Question

A platoon leader needs to send four soldiers to do some reconnaissance work. There are 12 soldiers in the platoon and each soldier is assigned a number between 1 and $$12 .$$ The numbers 1 through 12 are placed in a helmet and drawn randomly. If a soldier's number is drawn, then that soldier goes on the mission. In how many ways can the reconnaissance team be chosen?

Answer

**step1** Understanding the Problem

The problem asks us to determine the total number of distinct ways to choose a team of 4 soldiers from a group of 12 available soldiers. The key information is that the "reconnaissance team" is chosen, implying that the order in which the soldiers are selected does not matter; a team consisting of soldiers A, B, C, and D is the same team regardless of the order they were picked.

**step2** Considering the number of choices if order mattered

Let's first think about how many ways we could choose 4 soldiers if the order in which they were picked *did* matter.
For the first soldier to be chosen for the team, there are 12 different soldiers available.
Once the first soldier is chosen, there are 11 soldiers left. So, for the second soldier, there are 11 choices.
After the first two soldiers are chosen, there are 10 soldiers remaining. So, for the third soldier, there are 10 choices.
Finally, with three soldiers already chosen, there are 9 soldiers left. So, for the fourth soldier, there are 9 choices.

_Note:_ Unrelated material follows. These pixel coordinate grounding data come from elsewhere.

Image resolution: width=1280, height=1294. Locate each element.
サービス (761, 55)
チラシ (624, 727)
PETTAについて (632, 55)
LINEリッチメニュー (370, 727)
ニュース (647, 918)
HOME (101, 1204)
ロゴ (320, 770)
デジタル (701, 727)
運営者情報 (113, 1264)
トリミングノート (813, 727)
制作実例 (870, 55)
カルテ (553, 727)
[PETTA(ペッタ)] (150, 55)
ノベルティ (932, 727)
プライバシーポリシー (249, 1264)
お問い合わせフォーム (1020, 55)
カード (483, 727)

**step3** Calculating total ordered selections

To find the total number of ways to pick 4 soldiers when the order matters, we multiply the number of choices for each position:
$$12 \times 11 \times 10 \times 9$$
Let's perform the multiplication:
$$12 \times 11 = 132$$
$$132 \times 10 = 1320$$
$$1320 \times 9 = 11880$$
So, there are 11,880 ways to pick 4 soldiers if the order in which they were selected was important.

**step4** Accounting for the fact that order does not matter for a team

Since the order does not matter for forming a team, we know that many of these 11,880 selections result in the exact same team. For example, if we picked soldiers A, B, C, D, that's the same team as picking B, A, C, D. We need to find out how many different ways a specific set of 4 soldiers can be arranged among themselves.
For any group of 4 chosen soldiers:
There are 4 ways to pick which soldier comes first in an arrangement.
Then there are 3 ways to pick which soldier comes second from the remaining.
Then there are 2 ways to pick which soldier comes third from the remaining.
Finally, there is 1 way to pick the last soldier.

**step5** Calculating the number of arrangements for a group of 4 soldiers

The number of ways to arrange any specific group of 4 soldiers is:
$$4 \times 3 \times 2 \times 1 = 24$$
This means that for every unique team of 4 soldiers, our calculation of 11,880 in Step 3 has counted that particular team 24 times (once for each possible arrangement of those 4 soldiers).

**step6** Calculating the final number of unique teams

To find the actual number of different reconnaissance teams, we must divide the total number of ordered selections by the number of ways to arrange a group of 4 soldiers:
$$11880 \div 24$$
Let's perform the division:
$$11880 \div 24 = 495$$
Therefore, there are 495 different ways to choose a reconnaissance team of 4 soldiers from the 12 available soldiers.